Eventually a few cycles started to come up the face of the east launch. Two wings were seen starting to climb of the North launch and pilots started to take to the skies. It quickly became congested in front of launch and launch was suspended for a short time. The gaggles slow started to climb out and launch was reopened. By the time we reached cloud base the last start time had passed and we were straight on cause, the first turn point, Tarpoly, was 14.4km to the north along the Borah ridge. Then back 29km south past Mt Baldwin to some large chicken sheds. The last turn point was 6km East of Manilla.
By the time we reached this point conditions had started to weaken again. The climbs has slowed to around 0.5m/s. We had to change down a gear and take every thing available. We could no longer get above 1100m now and many snuck into the last turn point. At this stage there were gliders littering the ground beneath everywhere you looked. I left with four others and made in with only five metres over the line the others were not as lucky! Harmo was not too far behind but had to go on final glide with goal closing at 18.30pm, she didn’t have the time to top up to make it in, she and 6 others landed within the 1km mark from goal, and narrowly avoided power lines that were difficult to see in the low setting sun!! Thomas landed at the same time as Harmo 2.8km from goal.
Overall a wickedly slow and demanding day. We are shattered!!!
Middy


60km around Manilla, STARTG, TARPOLY, CHICKSTH, NAMOIPK, MANILLAE (caravan park goal) with about 35 in goal.

Thursday, 1 March 2007

Day 5 and Manilla floods.....

The Kiwis are definitely rain gods! It rained in Manilla like nothing the locals have seen for over 10 years. Storms with tropical downpours causing flash flooding developed in the afternoon. The day was cancelled at the 12.30pm Team Leaders Briefing.

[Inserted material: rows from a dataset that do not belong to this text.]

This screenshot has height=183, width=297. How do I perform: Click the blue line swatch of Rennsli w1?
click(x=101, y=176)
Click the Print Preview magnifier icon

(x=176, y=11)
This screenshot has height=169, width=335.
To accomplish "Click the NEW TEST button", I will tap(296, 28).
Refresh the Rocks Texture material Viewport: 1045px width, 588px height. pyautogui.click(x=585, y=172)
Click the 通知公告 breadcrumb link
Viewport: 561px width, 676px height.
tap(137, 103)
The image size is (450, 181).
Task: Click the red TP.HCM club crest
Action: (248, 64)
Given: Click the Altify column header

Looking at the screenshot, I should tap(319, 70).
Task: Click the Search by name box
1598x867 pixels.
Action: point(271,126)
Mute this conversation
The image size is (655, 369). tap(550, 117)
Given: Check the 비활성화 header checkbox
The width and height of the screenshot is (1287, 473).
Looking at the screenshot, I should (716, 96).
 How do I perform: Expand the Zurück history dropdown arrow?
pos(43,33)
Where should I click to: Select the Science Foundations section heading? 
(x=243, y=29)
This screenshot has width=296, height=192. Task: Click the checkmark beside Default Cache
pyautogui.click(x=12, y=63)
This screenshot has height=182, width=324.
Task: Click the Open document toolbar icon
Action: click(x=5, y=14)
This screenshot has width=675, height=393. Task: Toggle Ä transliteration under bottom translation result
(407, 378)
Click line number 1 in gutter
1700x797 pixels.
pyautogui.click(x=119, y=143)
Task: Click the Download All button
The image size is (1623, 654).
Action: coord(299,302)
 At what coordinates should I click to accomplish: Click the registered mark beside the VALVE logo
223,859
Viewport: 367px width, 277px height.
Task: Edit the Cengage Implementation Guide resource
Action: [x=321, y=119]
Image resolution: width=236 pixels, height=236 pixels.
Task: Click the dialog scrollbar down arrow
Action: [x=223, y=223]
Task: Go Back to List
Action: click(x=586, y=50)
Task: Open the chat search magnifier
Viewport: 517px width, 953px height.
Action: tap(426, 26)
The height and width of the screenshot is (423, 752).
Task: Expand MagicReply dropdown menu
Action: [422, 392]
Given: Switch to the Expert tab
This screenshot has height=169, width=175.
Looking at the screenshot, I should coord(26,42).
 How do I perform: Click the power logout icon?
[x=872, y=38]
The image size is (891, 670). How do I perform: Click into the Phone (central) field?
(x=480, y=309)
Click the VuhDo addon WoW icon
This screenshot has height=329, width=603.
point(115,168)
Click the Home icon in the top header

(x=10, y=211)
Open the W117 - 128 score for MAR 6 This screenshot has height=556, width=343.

Storms can flying on day 4

Why we didn't fly today!
A huge 250kms wide storm line swept through the region overnight and left lingering cells and high moisture. Even though it was a nice looking day close to Manilla, the storms clouds were still developing nearby, and winds were unpredictable and strong. The day was held until 12.30pm to see if the blue hole and more stable weather would get bigger like the day before. Conditions didn't get better and the day was canceled.